▶ [Your assignment]: Among the entries below, which lines include the string "agent"? Show each one.

▶ [Dataset records]:
##########
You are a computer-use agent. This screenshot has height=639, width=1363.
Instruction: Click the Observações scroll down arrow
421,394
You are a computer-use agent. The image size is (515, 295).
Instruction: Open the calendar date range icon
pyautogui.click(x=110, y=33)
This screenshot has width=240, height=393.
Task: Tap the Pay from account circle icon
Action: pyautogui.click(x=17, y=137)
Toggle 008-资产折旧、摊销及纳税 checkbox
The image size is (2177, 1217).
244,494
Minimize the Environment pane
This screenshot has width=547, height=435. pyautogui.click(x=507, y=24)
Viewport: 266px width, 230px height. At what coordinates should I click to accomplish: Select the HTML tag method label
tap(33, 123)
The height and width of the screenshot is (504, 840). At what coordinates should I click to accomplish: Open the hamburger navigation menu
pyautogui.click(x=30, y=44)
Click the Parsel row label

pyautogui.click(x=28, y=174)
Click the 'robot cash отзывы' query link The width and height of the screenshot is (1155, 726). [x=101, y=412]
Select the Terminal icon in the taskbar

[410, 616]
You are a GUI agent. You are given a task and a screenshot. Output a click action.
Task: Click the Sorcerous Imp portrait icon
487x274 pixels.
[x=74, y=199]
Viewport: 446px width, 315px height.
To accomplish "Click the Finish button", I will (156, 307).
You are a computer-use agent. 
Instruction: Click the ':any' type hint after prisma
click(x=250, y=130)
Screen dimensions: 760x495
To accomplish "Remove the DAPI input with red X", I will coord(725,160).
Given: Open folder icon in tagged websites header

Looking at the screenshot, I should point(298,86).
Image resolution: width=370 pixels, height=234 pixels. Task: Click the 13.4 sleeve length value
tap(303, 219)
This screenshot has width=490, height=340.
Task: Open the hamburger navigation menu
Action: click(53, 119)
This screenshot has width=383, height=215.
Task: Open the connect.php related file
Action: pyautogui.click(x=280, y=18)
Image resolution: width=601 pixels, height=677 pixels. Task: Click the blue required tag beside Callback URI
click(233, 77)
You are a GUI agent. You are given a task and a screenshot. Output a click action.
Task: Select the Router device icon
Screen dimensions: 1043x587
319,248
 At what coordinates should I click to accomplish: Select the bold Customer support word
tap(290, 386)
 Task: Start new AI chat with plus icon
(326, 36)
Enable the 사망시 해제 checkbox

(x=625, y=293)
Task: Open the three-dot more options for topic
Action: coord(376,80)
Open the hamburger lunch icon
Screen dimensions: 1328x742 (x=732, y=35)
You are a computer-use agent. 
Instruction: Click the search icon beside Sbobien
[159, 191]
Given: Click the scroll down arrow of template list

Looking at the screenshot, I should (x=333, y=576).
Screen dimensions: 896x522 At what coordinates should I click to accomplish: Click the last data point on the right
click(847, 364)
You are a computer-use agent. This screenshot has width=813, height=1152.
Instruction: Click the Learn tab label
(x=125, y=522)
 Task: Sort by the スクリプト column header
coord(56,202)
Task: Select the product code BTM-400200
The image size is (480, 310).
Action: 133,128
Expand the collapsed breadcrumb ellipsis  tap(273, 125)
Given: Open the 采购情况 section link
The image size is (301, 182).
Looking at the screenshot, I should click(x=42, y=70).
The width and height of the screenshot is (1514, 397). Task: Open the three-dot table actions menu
##########
▶ [Task solution]:
You are a computer-use agent. This screenshot has height=639, width=1363.
You are a computer-use agent. The image size is (515, 295).
You are a GUI agent. You are given a task and a screenshot. Output a click action.
You are a computer-use agent. 
You are a GUI agent. You are given a task and a screenshot. Output a click action.
You are a computer-use agent. 
You are a computer-use agent. This screenshot has width=813, height=1152.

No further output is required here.